雖然林泰來很想與徐貞明長談,但是今天時間實在有限,隻能長話短說。

「你先去鬆江府上任吧,先開始清理河道占田,然後準備秋收後的民力。等我得了空,再去鬆江府拜訪你。」

徐貞明現在已經明確林大官人的決心了,便告辭而去。

換成一般官員,還真未必敢賭上前途命運,陪著林泰來玩這麼高風險的項目。

但徐貞明心態不一樣,他因為在北方推廣水稻失敗,已經成了官場笑柄。

以後再慘還能慘到哪去?故而他對風險很無所謂了。

目送徐貞明離開,林大官人的視線重新落在了桌案上的一大堆拜帖。

忽然他在拜帖裡發現了一個名字——馮曙,此人另一個身份是小馮夢龍的父親,本職工作是醫生。

當初林大官人在蘇州打拚事業時,小馮夢龍他爹馮曙經常出現在現場,收費救死扶傷。

其實現在也不能叫小馮夢龍了,他今年已經十六歲,按照大明風俗算是成年了。

林泰來抬頭對高長江問道:「這幾年來,馮太醫與我們林府走動過嗎?」

高長江答道:「從來沒有,他這個人刻意疏遠了我們。」

林大官人便自言自語道:「這不應該,很不應該。」

從人情世故上來說,確實不應該。首先,林泰來幫馮曙馮太醫弄了許多客戶,絕對是老恩人了。

其次,當年縣試、府試時,有默寫環節,林泰來從小馮夢龍這裡抄襲過。

後來林泰來順手幫十三歲的小馮夢龍辦了個秀才,也算是投桃報李了。

考試時互相照應,又同年進學,在讀書人裡絕對屬於鐵瓷關係了。

所以於情於理,馮曙馮太醫與林家之間應該有所走動,起碼逢年過節有個問候。

尤其林府勢力越來越大,馮曙更應該主動點,很多人想攀結林府還沒這個機緣。

可是好幾年了,林大官人這才第一次看到馮曙的名帖。

「讓他進來吧。
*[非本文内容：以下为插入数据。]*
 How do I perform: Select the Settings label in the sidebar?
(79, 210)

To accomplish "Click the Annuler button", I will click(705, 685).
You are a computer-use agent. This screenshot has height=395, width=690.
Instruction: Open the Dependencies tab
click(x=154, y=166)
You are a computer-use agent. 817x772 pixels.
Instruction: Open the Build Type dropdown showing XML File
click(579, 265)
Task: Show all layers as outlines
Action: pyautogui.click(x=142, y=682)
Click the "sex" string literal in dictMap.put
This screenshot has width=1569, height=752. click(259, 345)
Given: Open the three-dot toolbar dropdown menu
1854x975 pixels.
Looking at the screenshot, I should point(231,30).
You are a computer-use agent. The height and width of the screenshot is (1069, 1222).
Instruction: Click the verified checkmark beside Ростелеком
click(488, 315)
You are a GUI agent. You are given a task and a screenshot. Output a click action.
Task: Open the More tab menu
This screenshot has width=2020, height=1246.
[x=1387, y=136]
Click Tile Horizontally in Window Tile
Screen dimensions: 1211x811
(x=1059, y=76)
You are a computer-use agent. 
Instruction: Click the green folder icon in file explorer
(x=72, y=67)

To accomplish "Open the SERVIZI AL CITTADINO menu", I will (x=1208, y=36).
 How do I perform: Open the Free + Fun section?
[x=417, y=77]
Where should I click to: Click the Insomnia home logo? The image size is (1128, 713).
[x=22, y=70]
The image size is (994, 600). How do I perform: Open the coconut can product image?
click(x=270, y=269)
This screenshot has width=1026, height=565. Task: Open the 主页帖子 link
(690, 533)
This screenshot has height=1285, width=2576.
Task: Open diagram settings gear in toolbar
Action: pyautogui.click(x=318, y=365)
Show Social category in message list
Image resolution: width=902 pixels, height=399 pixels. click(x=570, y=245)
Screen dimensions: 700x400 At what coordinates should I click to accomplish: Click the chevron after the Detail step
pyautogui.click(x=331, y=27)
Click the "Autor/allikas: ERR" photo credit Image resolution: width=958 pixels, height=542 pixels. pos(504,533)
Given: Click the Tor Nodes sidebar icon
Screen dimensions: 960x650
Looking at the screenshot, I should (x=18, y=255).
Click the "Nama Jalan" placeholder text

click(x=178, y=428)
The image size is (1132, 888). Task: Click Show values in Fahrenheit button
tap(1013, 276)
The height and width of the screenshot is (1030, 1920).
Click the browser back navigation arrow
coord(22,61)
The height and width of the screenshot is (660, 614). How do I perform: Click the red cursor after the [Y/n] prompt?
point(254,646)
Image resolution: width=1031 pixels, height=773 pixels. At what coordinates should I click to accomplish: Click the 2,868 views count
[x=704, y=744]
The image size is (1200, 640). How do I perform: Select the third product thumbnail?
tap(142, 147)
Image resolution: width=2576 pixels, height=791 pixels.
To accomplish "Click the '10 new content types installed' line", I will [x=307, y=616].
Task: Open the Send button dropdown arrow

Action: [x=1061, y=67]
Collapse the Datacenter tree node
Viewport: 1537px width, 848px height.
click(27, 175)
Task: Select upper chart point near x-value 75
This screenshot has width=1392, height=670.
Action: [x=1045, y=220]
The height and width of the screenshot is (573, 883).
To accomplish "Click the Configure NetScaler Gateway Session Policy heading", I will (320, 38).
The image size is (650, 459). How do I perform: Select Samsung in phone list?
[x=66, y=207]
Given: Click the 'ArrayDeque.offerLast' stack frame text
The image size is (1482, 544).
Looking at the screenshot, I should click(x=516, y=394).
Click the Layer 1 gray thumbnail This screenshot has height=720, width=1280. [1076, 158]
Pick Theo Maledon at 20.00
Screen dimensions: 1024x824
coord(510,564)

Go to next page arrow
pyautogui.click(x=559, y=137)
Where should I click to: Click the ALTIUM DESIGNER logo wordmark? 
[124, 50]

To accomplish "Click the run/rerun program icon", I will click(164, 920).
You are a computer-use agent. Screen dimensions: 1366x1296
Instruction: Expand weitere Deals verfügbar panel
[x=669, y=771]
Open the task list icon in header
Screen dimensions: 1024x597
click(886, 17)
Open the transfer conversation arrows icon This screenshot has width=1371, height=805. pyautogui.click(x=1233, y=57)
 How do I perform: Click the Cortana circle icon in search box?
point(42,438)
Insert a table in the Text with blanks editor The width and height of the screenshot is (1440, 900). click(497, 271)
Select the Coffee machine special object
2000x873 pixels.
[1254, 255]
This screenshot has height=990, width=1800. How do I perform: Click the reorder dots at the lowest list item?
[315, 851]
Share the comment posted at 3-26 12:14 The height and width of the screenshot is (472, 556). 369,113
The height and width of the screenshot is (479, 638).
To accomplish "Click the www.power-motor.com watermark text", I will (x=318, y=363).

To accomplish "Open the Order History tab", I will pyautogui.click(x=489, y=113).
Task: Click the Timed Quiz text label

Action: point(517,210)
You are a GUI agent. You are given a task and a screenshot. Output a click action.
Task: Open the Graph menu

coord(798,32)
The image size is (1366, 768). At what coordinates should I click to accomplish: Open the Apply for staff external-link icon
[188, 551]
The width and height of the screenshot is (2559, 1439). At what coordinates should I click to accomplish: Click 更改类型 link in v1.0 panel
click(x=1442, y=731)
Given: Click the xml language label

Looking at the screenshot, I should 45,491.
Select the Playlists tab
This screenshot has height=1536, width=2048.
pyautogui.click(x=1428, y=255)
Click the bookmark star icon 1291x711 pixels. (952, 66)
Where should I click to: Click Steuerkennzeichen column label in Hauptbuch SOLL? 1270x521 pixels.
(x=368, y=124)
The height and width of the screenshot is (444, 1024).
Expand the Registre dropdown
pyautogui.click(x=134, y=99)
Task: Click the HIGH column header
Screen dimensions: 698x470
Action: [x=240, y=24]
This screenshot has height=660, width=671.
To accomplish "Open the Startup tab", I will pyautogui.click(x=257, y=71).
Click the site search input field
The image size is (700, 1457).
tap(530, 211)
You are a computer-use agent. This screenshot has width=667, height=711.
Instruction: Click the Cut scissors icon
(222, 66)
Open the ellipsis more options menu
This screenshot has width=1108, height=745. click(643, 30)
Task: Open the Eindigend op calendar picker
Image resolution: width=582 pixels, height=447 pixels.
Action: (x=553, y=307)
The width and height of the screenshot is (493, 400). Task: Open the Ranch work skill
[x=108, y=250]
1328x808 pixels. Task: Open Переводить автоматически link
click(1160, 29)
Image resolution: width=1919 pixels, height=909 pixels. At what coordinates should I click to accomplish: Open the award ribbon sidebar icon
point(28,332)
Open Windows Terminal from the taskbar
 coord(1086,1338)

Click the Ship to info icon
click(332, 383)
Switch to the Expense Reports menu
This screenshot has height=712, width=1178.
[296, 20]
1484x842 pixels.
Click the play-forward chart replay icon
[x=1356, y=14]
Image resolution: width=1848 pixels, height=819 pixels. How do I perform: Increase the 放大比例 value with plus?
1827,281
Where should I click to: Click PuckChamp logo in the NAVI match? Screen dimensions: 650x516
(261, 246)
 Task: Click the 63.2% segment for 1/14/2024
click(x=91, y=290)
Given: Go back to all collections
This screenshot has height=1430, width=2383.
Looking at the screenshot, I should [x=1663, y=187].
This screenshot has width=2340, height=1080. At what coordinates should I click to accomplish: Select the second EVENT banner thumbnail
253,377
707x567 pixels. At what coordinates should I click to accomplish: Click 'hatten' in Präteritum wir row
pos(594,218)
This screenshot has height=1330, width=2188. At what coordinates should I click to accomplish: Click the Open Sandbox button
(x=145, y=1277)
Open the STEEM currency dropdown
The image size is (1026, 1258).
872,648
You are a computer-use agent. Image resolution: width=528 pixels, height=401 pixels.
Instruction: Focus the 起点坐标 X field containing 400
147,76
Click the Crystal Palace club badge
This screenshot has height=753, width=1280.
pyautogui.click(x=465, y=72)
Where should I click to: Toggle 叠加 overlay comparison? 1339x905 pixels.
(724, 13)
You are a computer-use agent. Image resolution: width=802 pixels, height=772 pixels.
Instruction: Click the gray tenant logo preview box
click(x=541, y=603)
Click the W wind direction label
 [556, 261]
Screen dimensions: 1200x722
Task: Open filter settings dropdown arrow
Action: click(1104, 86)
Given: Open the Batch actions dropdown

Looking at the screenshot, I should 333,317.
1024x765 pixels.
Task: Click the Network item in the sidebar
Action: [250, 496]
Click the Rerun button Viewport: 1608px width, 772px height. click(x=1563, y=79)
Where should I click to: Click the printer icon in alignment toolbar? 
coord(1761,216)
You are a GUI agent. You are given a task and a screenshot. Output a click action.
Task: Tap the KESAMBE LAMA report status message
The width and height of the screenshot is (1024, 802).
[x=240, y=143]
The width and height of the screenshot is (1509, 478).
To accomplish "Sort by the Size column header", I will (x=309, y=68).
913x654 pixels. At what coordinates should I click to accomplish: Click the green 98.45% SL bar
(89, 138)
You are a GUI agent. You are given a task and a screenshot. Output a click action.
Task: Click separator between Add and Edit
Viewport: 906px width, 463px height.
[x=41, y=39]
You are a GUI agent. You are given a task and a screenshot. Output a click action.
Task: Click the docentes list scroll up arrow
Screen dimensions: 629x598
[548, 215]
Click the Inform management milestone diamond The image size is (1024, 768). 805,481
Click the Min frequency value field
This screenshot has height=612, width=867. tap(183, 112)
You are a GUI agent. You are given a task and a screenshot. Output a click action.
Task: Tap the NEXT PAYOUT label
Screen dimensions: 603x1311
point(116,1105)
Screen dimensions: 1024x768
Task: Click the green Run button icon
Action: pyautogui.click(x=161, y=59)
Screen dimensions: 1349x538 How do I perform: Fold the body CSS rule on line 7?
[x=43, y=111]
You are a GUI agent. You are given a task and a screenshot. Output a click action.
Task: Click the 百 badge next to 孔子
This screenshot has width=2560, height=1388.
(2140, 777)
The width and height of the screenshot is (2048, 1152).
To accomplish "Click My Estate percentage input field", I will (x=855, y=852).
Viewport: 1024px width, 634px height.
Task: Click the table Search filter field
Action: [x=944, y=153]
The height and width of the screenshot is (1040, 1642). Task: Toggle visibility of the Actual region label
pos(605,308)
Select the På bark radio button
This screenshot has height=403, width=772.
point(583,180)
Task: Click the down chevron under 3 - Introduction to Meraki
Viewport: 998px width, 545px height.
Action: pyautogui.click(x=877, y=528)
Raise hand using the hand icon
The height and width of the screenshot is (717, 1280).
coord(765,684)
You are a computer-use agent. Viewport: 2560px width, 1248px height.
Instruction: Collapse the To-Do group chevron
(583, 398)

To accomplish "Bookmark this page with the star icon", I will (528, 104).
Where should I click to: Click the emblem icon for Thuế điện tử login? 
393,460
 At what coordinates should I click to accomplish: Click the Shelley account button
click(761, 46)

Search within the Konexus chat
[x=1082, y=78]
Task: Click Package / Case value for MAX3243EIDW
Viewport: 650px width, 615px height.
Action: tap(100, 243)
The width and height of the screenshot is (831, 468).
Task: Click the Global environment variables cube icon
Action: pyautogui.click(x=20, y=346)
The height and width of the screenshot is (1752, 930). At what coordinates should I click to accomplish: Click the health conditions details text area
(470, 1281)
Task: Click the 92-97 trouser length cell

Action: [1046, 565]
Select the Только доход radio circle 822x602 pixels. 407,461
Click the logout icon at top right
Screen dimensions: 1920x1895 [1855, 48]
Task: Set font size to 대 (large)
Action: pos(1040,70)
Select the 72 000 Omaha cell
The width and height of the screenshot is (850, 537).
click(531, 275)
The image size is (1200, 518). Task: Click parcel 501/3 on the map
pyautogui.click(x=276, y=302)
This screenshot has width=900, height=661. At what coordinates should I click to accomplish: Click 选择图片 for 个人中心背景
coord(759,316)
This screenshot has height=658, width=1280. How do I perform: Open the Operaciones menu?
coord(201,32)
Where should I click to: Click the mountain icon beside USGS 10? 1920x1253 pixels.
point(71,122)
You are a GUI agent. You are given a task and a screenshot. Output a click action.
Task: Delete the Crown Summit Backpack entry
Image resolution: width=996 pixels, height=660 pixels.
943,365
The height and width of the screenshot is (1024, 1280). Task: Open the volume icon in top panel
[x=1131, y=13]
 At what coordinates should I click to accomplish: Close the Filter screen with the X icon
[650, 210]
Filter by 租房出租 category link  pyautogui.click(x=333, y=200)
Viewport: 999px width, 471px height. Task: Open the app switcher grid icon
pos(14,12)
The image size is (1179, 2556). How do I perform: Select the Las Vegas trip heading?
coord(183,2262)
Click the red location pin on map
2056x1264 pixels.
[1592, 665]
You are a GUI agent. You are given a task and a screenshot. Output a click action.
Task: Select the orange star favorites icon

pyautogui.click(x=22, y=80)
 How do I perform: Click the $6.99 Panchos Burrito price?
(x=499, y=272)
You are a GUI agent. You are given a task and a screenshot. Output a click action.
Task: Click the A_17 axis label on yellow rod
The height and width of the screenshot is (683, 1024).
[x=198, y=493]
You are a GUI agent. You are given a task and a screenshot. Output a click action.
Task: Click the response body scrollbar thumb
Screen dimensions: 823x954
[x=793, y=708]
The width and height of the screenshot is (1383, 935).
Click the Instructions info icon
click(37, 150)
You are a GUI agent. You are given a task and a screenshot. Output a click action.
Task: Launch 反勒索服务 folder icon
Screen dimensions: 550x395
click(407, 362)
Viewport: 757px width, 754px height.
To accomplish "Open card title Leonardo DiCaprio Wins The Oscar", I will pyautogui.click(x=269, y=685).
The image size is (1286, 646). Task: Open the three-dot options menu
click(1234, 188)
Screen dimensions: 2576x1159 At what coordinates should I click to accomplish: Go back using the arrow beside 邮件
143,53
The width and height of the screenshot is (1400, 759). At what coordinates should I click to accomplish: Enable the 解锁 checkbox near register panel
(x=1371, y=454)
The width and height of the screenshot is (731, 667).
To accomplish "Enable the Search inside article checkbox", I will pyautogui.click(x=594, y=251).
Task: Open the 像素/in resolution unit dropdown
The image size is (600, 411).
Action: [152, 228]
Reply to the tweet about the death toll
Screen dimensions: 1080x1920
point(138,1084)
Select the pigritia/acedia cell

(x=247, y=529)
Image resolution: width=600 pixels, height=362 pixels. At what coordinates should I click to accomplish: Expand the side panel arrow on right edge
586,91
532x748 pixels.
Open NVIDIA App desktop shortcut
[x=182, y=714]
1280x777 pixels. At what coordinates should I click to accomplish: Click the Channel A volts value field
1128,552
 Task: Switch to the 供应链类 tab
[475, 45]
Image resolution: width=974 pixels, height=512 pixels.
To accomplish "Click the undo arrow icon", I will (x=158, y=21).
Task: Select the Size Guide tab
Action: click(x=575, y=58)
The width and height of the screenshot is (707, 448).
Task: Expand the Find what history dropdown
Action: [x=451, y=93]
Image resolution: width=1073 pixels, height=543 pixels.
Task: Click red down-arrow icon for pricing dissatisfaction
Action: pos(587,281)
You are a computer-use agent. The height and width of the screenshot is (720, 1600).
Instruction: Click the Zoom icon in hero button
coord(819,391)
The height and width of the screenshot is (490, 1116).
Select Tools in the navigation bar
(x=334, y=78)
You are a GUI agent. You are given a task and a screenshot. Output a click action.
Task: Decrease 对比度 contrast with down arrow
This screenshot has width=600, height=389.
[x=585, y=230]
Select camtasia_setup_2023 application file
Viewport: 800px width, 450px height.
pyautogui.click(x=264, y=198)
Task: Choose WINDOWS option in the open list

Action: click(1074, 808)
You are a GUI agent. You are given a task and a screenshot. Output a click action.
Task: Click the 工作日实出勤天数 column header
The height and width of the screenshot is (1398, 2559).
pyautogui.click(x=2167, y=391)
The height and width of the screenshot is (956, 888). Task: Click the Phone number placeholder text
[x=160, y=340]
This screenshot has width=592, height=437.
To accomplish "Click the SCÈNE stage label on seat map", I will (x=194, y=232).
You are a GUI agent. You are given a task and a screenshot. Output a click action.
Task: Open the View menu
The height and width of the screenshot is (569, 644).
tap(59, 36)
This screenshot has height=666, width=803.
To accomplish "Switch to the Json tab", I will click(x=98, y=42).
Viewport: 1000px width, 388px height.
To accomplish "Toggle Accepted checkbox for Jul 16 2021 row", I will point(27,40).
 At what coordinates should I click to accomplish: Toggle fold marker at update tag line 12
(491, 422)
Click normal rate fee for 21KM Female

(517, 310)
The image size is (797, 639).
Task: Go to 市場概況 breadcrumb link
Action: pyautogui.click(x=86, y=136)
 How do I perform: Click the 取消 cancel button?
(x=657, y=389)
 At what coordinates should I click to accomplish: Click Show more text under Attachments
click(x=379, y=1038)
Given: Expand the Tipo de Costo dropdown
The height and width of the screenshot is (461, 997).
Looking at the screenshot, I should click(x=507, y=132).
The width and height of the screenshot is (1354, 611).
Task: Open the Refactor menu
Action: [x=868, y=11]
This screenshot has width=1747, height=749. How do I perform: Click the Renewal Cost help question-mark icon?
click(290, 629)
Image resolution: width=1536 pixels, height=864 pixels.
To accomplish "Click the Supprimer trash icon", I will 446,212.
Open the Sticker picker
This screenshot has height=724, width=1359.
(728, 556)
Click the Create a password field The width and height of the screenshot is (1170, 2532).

」林大官人對高長江說。

不多時,馮曙走進了光線昏暗的書房,心裡有點詫異,誰家大白天把書房整這麼暗?

隨即又見窗戶上掛著竹簾,嚴重影響了採光。而林大官人背著窗戶,靠在了大竹椅上,臉上陰影忽明忽暗。

「許久不見馮太醫!令郎為何沒有一同前來?」林大官人懶洋洋的問道。

馮曙聲音有點苦澀,答道:「今日拜見大官人,為的就是犬子的事情。」

林泰來疑惑的問道:「令郎能有什麼問題?」

一個年僅十幾歲的秀才,在蘇州城也能算是個小偶像了,小日子肯定舒坦。

馮曙繼續說:「讀書使我明理,並且學醫賺了錢,而我又以讀書人的方式教養犬子。

雖然犬子年紀還小,但我給他自由並告訴他,要記得讀書人身份,多與讀書人交往。

他交了很多讀書人朋友,他跟朋友聚會,深夜才回家,我並沒有責罵他。

月初時,他又去參加了讀書人雅集,可別人像是對待動物般的羞辱他。

別人辱罵他的道試座師房寰為房倭瓜,別人指責他根本不配進學,別人嘲諷他寫的詩詞都是垃圾。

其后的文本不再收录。